- [Goal of the exercise]:
Answer these questions using the article on PFAS in firefighter gear:
1. What are the three layers of turnout gear coats and pants?
2. What did the International Association of Fire Fighters call PFAS in bunker gear?
3. Which layers had the highest PFAS concentrations?

- [Passage provided]:
****************
New NIST report measures PFAS levels in firefighter gear

The presence of per- and polyfluoroalkyl substances (PFAS) in firefighter turnout gear has raised significant concern recently. PFAS are a category of manufactured chemicals linked to cancer and other diseases.

The National Fire Protection Association (NFPA) Standard on Protective Ensembles for Structural Fire Fighting and Proximity Fire Fighting (NFPA 1971) requires that firefighter gear meet certain criteria for resistance to heat, water, and other hazards. Since the properties of PFAS can impart water and oil resistance to fabrics, these substances are often used in firefighter gear to help it meet these safety standards.

However, for firefighters who already face increased cancer risk from fire-related exposures to smoke and soot, as well as vehicle exhaust and other hazardous materials, PFAS in bunker gear is just one more pathway for exposure to potential carcinogens. The International Association of Fire Fighters (IAFF) has been advocating for removal of PFAS in bunker gear, stating that it is an “unnecessary occupational threat.”

This month, researchers at the National Institute of Standards and Technology (NIST) announced the release of a report that contributes much-needed evidence to help decision-makers and manufacturers improve the safety of firefighter gear. NIST conducted an in-depth examination of a range of textiles used in turnout gear coats and pants, which are constructed in three layers – an outer shell, a moisture barrier, and a thermal barrier. The results of this research further cement our understanding of what is inside the gear.

The research showed that the amount of PFAS present varies widely between manufacturers and layers, with the highest PFAS concentrations observed in the outermost two layers. The results of the study suggest that selecting optimal combinations of fabrics for each layer could significantly reduce the amount of PFAS present in turnout gear.
****************
- [Items from a data source]:
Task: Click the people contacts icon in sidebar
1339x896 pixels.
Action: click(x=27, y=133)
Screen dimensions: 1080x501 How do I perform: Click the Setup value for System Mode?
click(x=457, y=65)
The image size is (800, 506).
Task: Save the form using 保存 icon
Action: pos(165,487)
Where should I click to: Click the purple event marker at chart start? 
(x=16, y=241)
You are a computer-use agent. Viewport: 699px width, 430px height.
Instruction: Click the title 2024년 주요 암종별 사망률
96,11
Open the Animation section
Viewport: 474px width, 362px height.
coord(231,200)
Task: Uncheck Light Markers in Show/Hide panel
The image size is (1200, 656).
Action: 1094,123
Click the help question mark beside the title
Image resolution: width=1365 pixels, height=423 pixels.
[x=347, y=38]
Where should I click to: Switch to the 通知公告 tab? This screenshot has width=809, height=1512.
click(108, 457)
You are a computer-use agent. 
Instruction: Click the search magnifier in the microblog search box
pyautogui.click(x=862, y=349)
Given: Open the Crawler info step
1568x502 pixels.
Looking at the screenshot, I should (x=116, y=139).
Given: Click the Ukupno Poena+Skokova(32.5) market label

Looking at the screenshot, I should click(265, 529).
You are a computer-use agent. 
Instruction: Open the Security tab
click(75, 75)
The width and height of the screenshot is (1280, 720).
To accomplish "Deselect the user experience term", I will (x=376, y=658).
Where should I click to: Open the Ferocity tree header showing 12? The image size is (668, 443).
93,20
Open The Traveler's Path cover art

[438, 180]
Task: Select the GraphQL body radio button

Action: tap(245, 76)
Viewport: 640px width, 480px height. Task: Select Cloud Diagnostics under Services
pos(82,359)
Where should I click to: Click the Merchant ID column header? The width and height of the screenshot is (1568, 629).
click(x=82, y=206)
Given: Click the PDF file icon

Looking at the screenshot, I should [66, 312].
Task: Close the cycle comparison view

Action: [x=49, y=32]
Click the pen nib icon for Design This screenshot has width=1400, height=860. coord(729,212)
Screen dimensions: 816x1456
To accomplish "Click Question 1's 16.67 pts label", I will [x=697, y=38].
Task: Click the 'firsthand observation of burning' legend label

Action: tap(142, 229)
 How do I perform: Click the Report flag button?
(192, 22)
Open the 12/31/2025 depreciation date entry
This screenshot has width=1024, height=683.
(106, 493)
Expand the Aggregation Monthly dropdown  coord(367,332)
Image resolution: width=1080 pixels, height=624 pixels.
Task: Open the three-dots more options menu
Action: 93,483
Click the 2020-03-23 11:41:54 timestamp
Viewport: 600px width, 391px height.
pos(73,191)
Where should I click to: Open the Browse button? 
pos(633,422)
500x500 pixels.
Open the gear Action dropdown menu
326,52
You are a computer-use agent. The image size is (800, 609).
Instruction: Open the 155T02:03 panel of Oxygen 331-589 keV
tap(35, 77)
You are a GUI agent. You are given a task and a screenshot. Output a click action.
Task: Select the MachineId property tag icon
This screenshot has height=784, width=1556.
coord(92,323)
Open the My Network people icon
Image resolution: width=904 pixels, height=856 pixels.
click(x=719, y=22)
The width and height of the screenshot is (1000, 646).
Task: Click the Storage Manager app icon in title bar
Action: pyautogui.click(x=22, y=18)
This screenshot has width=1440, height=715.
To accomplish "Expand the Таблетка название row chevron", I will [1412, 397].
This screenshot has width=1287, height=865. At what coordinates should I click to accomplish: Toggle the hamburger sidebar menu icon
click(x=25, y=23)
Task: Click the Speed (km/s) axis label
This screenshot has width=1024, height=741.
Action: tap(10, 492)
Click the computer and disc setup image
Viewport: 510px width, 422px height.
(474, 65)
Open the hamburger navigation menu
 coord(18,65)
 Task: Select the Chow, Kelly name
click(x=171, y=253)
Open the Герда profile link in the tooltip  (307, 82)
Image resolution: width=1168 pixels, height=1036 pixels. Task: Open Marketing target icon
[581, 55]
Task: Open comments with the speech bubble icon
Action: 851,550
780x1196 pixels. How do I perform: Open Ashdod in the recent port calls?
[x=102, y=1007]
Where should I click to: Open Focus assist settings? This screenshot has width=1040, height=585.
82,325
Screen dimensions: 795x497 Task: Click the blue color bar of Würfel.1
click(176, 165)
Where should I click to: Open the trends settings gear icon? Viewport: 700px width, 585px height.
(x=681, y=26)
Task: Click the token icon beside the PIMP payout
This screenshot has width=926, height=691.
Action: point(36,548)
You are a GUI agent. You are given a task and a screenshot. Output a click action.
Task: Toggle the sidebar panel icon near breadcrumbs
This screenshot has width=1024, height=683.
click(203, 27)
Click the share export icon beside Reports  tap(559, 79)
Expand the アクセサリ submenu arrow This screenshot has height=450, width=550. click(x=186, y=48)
****************
- [Your response]:
1. An outer shell, a moisture barrier, and a thermal barrier.
2. An "unnecessary occupational threat."
3. The outermost two layers.